Station Road, Croft, Leicester
LE9 3EL

OS Map Reference

SP 511957 (Sheet 140)
A static map of Croft Pasture

Know before you go

Size
6 hectares

Entry fee

Free

Parking information

Park on the minor road near the Heathcote Arms in Croft (LE9 3EG)

Grazing animals

Livestock may be present

Access

The reserve lies on both banks of the River Soar on the northern edge of Croft Village, between Narborough and Stoney Stanton. Walk up Station Road from the Heathcote Arms to the entrance track, which is on the right (west of the road). There is permissive access across the reserve, from a kissing gate at main entrance off Station Road to a stile at entrance in north west corner. The nature reserve is on a slope with steep sections.

Dogs

On a lead

When to visit

Opening times

Always open

Best time to visit

Summer

About the reserve

This special nature reserve is very close to our wild hearts, as it was discovered by the late Stephen Bishop: once Honorable Scientific Officer to the Trust. Birds-foot grows at the top of the cliff, near Station Road, while wild clary can be seen below the boundary wall in the north eastern corner. A small rocky knoll in the field north of the river is home to many uncommon species, including upright chickweed, meadow saxifrage, common stork's-bill and subterranean clover. It is also known as the Stephen Bishop Memorial Reserve.

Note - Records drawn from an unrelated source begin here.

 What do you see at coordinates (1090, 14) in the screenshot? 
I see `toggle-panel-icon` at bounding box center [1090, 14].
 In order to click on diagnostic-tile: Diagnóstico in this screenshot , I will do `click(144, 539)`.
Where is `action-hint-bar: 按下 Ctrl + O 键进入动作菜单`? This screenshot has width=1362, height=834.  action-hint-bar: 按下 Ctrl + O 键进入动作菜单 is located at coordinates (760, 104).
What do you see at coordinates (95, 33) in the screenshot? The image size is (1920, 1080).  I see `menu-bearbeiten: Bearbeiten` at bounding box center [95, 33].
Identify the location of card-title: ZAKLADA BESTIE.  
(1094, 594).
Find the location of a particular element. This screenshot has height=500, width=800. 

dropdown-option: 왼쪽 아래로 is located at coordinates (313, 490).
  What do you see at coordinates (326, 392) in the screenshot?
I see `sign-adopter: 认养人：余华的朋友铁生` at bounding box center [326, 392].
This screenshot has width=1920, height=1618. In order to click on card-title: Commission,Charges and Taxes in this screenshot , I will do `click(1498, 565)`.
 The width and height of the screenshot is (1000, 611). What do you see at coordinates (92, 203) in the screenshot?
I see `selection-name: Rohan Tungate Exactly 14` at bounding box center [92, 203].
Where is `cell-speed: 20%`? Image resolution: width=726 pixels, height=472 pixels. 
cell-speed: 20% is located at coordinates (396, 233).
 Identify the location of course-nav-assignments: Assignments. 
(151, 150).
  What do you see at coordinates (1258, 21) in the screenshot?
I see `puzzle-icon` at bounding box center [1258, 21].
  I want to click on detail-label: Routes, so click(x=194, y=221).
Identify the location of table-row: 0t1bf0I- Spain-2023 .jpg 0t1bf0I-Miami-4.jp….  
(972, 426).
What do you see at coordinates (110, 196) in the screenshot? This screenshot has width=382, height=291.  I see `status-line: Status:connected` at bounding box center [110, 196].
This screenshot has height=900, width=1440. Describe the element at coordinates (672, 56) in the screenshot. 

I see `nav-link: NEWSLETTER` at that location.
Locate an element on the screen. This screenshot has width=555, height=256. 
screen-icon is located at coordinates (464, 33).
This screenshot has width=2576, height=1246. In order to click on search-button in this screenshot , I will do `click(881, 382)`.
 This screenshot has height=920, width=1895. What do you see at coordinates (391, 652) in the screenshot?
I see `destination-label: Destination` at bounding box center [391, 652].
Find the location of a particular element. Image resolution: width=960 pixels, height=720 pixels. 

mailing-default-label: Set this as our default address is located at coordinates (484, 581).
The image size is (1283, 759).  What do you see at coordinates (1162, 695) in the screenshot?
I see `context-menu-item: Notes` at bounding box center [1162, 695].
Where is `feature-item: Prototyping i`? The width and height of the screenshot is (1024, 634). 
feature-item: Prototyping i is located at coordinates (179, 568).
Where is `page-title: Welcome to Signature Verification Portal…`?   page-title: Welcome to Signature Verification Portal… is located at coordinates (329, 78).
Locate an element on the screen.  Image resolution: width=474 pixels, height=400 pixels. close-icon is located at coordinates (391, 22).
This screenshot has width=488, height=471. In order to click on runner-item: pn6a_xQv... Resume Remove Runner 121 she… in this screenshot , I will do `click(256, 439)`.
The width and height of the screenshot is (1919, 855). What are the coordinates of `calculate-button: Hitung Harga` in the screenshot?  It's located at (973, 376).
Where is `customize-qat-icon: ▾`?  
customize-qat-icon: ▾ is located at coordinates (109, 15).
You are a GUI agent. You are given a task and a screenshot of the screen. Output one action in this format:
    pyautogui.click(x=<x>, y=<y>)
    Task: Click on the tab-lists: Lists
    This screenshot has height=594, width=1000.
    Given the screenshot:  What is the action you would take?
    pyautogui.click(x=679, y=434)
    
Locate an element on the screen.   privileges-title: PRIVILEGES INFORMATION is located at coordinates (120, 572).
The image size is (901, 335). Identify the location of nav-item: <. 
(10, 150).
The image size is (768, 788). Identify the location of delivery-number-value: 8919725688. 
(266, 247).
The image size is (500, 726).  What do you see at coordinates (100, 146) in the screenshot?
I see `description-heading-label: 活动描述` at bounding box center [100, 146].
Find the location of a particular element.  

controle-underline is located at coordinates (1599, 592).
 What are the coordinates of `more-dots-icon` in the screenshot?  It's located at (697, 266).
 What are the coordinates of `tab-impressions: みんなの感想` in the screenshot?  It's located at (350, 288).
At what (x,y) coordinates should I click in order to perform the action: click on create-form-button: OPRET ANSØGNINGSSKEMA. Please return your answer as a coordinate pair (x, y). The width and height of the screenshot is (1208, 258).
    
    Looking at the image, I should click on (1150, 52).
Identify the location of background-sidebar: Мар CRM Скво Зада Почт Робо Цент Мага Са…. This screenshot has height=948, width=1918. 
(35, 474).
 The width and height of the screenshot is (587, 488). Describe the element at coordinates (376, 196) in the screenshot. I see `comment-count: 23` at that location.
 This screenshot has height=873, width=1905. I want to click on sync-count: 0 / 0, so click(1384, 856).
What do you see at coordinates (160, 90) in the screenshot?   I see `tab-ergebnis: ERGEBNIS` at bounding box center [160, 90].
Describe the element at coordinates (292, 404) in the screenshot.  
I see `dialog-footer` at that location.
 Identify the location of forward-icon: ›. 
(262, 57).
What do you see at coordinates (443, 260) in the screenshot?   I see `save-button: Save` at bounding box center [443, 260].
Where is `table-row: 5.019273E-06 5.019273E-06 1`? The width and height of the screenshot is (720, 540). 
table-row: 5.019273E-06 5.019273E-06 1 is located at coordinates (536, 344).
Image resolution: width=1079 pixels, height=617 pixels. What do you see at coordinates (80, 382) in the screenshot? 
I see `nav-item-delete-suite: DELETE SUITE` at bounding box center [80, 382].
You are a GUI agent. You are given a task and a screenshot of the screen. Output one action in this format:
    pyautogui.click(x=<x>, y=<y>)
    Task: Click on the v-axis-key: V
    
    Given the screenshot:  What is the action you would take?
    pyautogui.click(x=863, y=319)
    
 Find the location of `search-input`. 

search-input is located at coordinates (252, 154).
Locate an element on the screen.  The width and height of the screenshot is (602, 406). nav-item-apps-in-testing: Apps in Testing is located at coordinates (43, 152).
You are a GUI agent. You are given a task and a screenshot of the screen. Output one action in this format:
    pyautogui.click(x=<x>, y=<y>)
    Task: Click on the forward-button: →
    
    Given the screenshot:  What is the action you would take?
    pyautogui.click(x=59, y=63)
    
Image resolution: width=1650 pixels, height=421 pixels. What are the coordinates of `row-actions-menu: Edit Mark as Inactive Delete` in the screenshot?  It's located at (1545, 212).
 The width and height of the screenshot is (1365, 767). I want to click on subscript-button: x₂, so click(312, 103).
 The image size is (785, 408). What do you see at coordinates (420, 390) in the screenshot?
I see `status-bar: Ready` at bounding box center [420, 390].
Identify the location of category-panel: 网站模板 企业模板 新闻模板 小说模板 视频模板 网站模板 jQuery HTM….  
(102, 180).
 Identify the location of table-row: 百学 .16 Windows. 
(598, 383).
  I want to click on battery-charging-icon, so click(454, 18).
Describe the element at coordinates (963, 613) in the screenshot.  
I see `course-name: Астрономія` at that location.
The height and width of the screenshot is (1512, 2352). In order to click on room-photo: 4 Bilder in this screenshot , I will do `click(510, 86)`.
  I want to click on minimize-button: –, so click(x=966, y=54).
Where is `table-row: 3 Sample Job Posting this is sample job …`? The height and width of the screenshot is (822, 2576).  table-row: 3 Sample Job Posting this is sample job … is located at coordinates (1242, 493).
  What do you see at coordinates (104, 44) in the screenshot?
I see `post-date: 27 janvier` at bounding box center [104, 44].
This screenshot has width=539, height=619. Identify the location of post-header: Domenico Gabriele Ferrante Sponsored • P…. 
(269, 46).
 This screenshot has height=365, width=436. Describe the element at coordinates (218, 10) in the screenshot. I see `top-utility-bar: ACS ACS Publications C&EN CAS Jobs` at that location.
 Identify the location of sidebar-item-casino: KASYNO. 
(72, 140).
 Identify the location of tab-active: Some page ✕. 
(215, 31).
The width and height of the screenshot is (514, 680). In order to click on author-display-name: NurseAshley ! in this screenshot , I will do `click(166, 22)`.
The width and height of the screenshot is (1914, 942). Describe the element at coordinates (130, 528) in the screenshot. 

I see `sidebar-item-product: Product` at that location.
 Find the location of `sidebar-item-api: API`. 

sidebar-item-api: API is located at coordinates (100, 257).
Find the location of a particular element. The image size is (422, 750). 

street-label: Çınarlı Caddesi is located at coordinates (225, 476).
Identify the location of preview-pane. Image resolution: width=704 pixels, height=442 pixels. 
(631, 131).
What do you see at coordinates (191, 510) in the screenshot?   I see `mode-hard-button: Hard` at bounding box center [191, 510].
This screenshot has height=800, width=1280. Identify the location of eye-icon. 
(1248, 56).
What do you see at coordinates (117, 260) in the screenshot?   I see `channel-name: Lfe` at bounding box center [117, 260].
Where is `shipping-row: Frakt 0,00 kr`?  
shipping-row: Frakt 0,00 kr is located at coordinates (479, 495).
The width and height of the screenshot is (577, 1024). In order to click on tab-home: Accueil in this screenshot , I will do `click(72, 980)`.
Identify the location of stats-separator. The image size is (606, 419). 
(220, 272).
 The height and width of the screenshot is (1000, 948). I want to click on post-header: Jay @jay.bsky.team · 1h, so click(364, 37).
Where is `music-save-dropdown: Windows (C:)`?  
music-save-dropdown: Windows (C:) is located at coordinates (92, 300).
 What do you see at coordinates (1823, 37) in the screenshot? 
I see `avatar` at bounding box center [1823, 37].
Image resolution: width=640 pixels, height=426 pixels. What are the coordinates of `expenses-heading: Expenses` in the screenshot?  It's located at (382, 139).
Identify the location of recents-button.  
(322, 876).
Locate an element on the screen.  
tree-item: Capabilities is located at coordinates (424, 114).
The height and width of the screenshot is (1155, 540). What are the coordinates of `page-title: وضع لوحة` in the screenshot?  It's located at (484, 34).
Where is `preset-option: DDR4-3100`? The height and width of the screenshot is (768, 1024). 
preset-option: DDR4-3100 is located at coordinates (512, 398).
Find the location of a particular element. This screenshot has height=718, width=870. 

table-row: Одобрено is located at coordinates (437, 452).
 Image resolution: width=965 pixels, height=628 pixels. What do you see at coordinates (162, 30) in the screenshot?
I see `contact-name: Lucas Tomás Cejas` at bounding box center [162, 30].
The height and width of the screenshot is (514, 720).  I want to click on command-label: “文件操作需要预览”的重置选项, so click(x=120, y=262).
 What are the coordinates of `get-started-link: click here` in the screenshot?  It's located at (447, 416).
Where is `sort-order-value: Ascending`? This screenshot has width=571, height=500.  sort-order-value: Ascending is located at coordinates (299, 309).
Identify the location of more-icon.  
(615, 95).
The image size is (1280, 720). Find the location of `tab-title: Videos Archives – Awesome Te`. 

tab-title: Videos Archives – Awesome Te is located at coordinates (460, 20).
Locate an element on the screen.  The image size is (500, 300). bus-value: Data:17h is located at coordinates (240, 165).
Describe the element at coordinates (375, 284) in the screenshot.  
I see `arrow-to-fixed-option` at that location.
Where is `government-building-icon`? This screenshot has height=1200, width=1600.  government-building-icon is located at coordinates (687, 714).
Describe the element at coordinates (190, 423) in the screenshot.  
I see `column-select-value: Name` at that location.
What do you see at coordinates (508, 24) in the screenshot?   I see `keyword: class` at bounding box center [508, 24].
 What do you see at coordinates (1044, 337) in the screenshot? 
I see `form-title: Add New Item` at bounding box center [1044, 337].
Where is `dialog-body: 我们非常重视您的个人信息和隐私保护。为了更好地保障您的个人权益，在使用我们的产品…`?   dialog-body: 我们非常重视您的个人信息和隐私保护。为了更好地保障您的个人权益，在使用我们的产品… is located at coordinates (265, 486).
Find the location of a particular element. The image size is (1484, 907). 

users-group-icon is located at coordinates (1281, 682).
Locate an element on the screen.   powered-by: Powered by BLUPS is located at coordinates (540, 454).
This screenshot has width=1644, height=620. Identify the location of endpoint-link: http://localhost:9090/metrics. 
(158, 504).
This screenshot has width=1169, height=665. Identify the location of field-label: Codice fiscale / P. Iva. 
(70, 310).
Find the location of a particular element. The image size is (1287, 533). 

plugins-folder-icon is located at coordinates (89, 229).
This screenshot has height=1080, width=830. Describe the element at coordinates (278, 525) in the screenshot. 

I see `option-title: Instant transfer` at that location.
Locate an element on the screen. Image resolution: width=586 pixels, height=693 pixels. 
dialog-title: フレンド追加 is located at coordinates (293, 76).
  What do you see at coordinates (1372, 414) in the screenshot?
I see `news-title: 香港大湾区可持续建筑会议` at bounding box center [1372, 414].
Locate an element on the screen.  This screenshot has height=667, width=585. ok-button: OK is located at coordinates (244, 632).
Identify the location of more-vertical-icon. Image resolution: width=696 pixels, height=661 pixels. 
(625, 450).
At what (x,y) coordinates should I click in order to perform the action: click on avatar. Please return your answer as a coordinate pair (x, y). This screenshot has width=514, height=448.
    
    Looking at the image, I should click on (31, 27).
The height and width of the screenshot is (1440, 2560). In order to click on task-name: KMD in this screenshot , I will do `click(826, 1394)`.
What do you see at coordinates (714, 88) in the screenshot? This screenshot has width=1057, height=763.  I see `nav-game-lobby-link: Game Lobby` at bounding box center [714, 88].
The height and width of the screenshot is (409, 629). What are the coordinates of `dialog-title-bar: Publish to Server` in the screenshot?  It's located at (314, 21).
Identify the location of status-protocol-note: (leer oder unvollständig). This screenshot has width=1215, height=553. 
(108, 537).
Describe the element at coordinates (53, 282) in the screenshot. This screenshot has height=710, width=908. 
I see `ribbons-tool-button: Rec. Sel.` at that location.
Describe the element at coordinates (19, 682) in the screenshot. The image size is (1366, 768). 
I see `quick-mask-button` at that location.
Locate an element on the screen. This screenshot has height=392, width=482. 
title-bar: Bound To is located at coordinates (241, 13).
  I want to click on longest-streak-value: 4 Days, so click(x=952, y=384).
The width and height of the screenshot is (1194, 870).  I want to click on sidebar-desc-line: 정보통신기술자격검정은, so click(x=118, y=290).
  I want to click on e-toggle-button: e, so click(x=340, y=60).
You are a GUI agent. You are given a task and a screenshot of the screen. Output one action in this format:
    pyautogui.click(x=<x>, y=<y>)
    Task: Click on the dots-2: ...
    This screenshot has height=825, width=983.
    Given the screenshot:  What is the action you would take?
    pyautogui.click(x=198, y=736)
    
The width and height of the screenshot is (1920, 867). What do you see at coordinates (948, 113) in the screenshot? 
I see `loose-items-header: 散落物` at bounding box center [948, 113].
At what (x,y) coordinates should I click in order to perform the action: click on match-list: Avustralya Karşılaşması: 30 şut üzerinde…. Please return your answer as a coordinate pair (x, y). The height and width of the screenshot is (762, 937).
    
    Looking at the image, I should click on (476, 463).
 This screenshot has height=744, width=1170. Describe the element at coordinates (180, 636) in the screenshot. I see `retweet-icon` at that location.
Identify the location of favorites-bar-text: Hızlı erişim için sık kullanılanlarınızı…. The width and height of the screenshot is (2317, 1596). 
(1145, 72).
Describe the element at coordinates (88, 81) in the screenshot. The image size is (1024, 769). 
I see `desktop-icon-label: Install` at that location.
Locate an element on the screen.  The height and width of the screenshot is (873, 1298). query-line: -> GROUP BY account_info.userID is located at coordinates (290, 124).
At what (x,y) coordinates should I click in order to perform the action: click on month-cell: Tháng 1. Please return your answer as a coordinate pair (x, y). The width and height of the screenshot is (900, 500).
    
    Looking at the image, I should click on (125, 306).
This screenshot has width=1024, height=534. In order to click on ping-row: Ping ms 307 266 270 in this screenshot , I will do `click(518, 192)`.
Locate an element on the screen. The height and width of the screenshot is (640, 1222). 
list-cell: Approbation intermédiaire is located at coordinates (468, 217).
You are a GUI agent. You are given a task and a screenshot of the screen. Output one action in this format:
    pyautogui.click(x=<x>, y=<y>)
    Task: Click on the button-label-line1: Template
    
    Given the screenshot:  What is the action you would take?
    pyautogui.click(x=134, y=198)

The reserve boasts some important geological features including a gorge, natural crags, water gap, ‘knickpoint’ near the bridge and a ‘roche moutonee’ (the Knoll) indicating ice movement from the north west during the Anglian glaciation. But don’t worry – you don’t have to be a budding botanist or geologist to appreciate the wild diversity of this nature reserve. Enjoy the flow of the river through the reserve and, in the summer, enjoy the buzz of insects as they make the most of those diverse and special flowers.